The module is designed to:

  • Simplify Model Quantization: Provide a simple, high-level API that abstracts the calibration and conversion complexities.
  • Support Multiple Algorithms: Enable users to choose quantization algorithms by specifying configuration objects (e.g., PTQConfig, GPTQConfig).
  • Promote Modularity and Extensibility: Offer a clear separation between the public API, configuration classes, and internal quantizer implementations, ensuring the module is easy to extend and maintain.

Directory Structure

The module is composed of two main layers:

  • Algorithm layer (quantization/algorithm/)
    • Implements algorithm-specific quantization logics (e.g., GPTQ).
  • Infrastructure layer (quantization/wrapq/)
    • Provides a generic, wrapper-based quantization backend shared across algorithms.

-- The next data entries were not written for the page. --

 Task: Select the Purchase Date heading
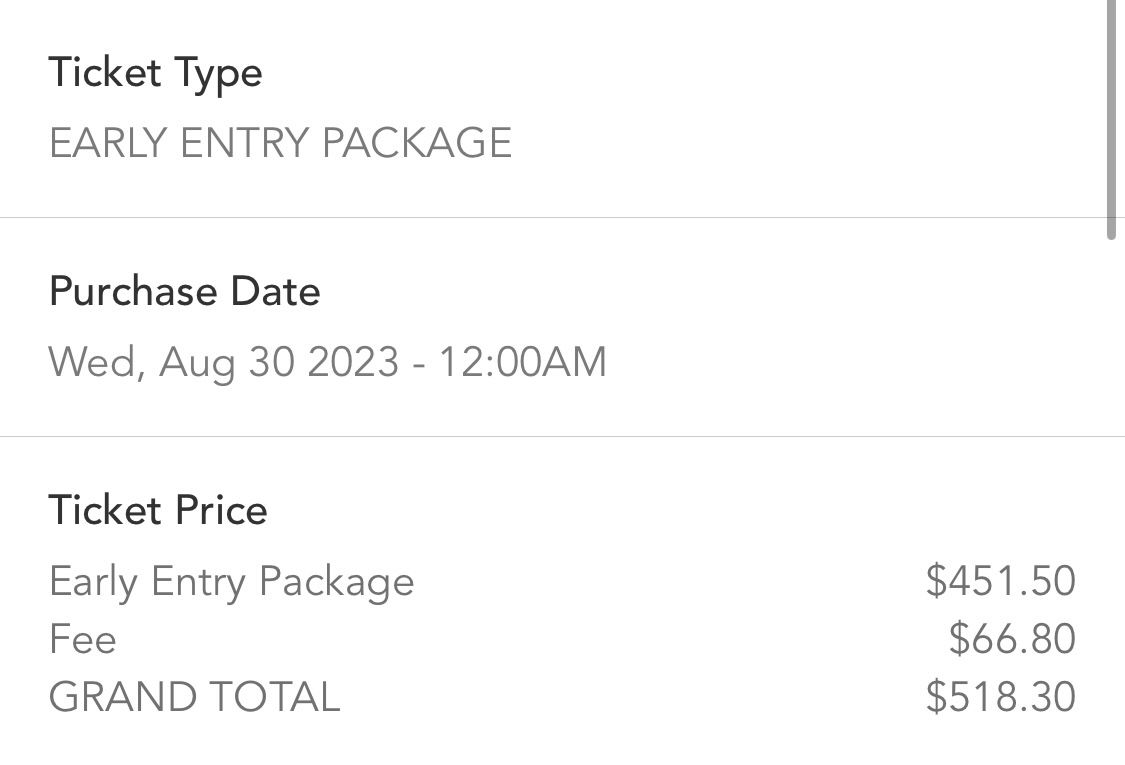pyautogui.click(x=184, y=291)
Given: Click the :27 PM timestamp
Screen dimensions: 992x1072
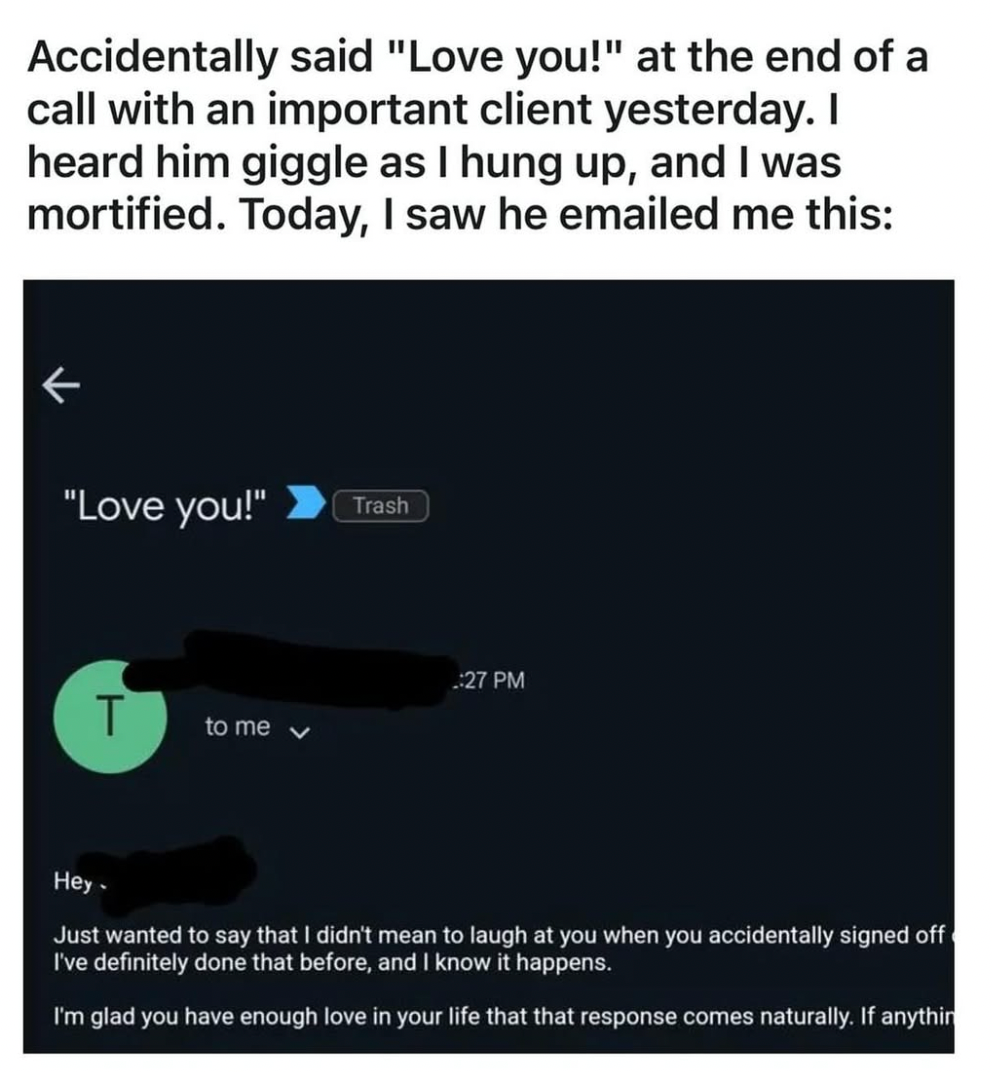Looking at the screenshot, I should [x=487, y=681].
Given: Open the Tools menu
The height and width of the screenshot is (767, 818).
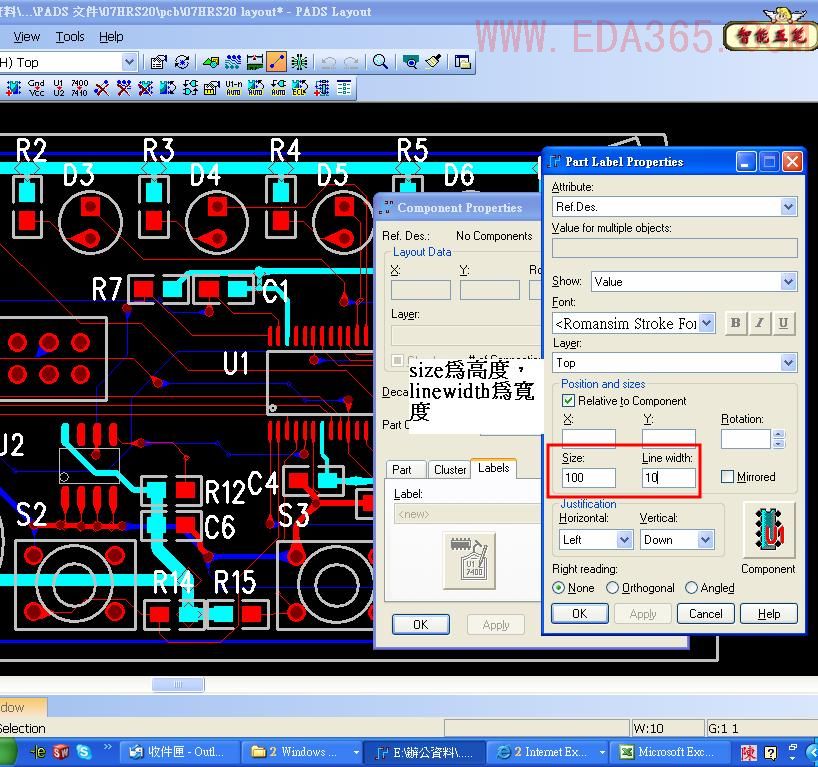Looking at the screenshot, I should click(70, 36).
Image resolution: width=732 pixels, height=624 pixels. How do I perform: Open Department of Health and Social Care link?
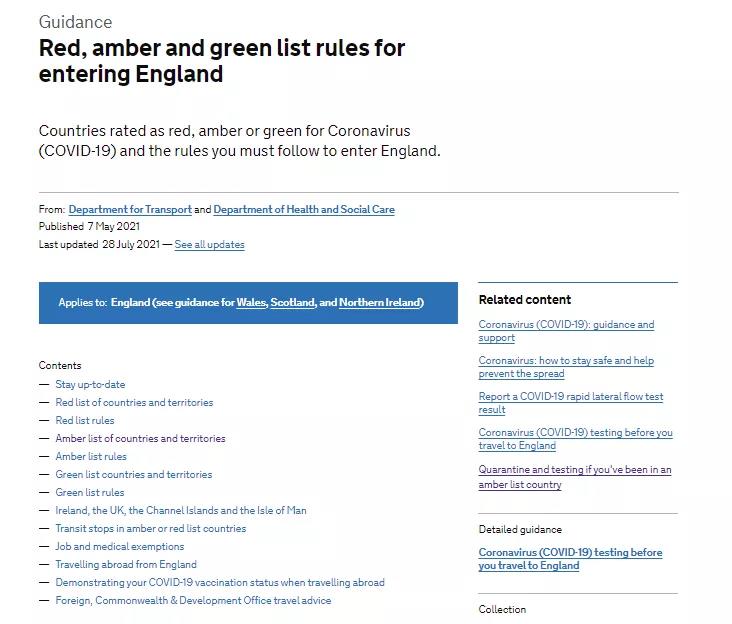304,210
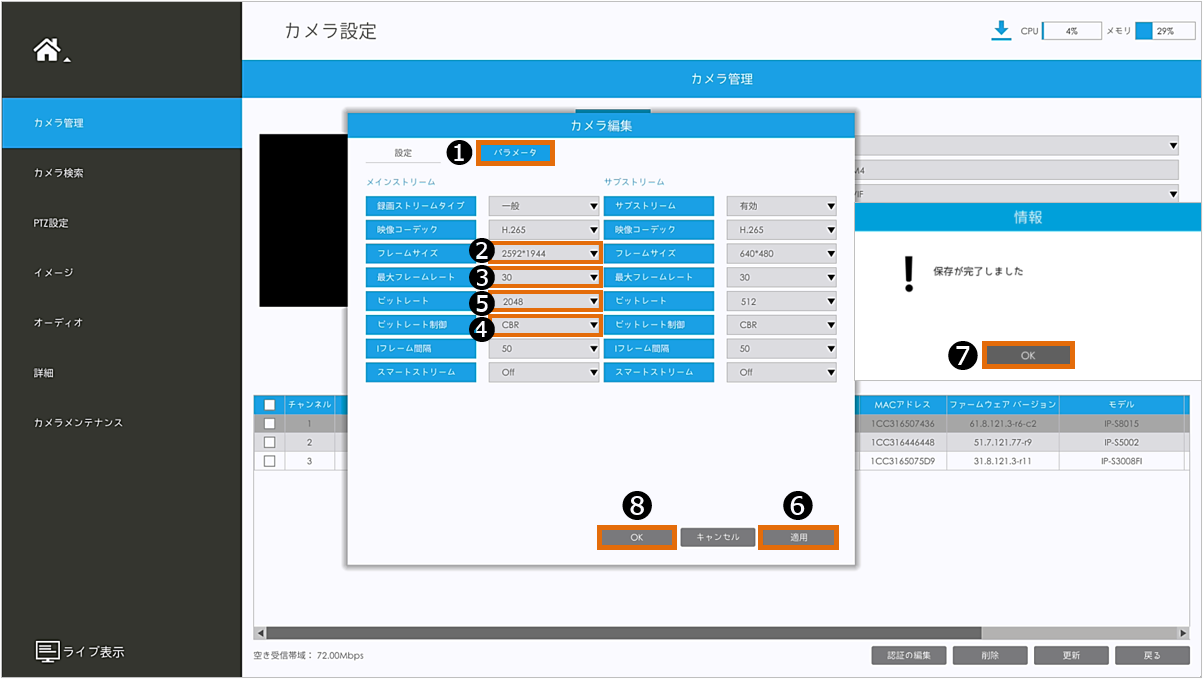The width and height of the screenshot is (1203, 679).
Task: Click the 適用 button in dialog
Action: [798, 537]
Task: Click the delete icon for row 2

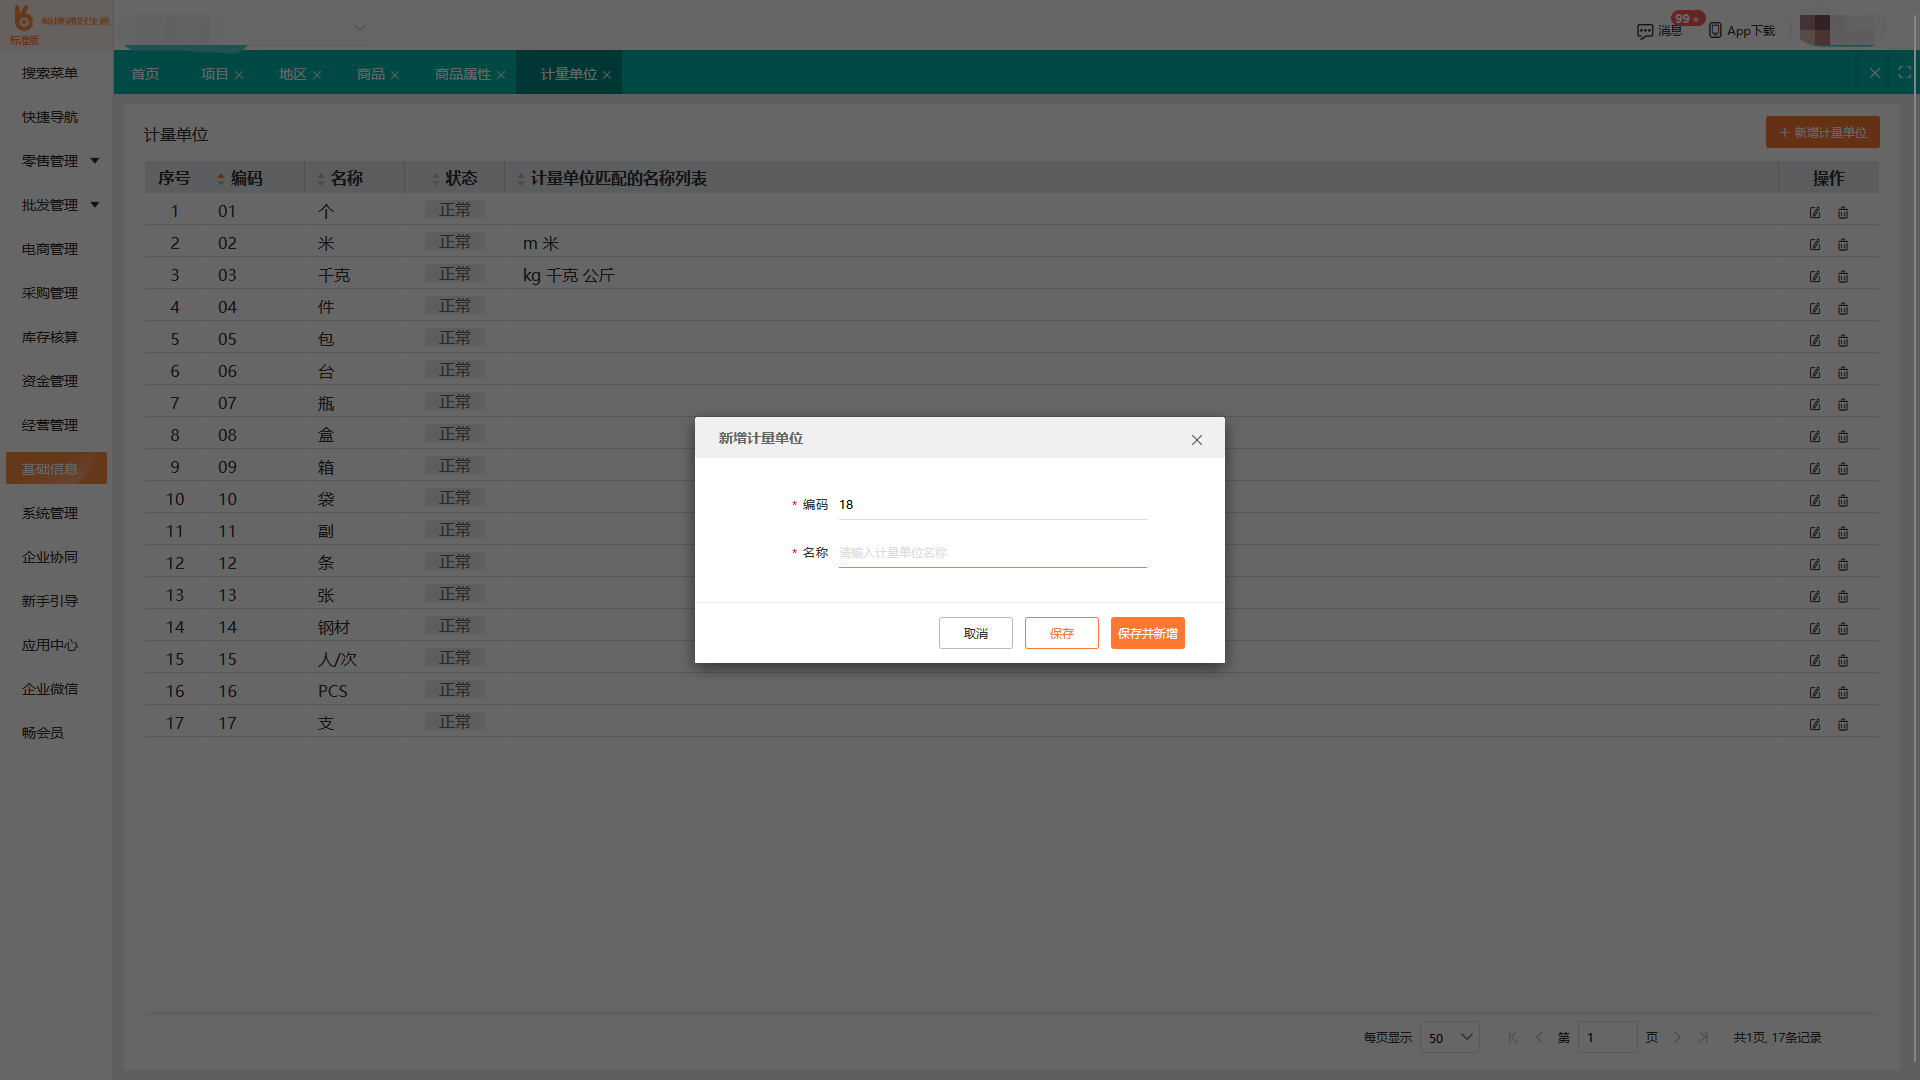Action: tap(1844, 244)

Ready-to-run examples can be found in quantization/wrapq/examples/.

quantization/
├── algorithm/        # Algorithm-specific quantizers
│   ├── gptq/
│   ├── smoothquant/
│   └── ...
├── config/           # Configuration definitions
├── evaluation/       # Evaluation utilities
├── passes/           # Graph-level passes and transformations
└── wrapq/            # Wrapper-based quantization infrastructure
    ├── examples
    ├── observers
    ├── utils
    └── wrappers/
        ├── llama/
        └── nn/

Contributing: Adding a New Algorithm

We welcome contributions that enhance the module by adding support for new quantization algorithms. If you are interested in contributing a new algorithm, please follow these steps:

  1. Implement New Configuration and Quantizer Classes
  • Configuration

    • Create a new configuration class (e.g., NewAlgoConfig) that inherits from BaseConfig. Include all necessary parameters and default values specific to your algorithm.
  • Quantizer

    • Implement a new quantizer class (e.g., NewAlgoQuantizer) that inherits from BaseQuantizer. Implement the prepare and convert methods.
  1. Update Public Interface Dispatch (if necessary)

Modify the dispatch logic in the public interface functions (prepare and convert) to recognize your new configuration type and instantiate your new quantizer accordingly.

  1. Write Tests

Ensure that you add unit tests and integration tests for your new algorithm. Tests should cover both the prepare and convert phases and validate that the quantized model meets performance expectations.

  1. Document Your Changes

Update the README and any related documentation to include details about the new algorithm, its configuration parameters, and usage examples.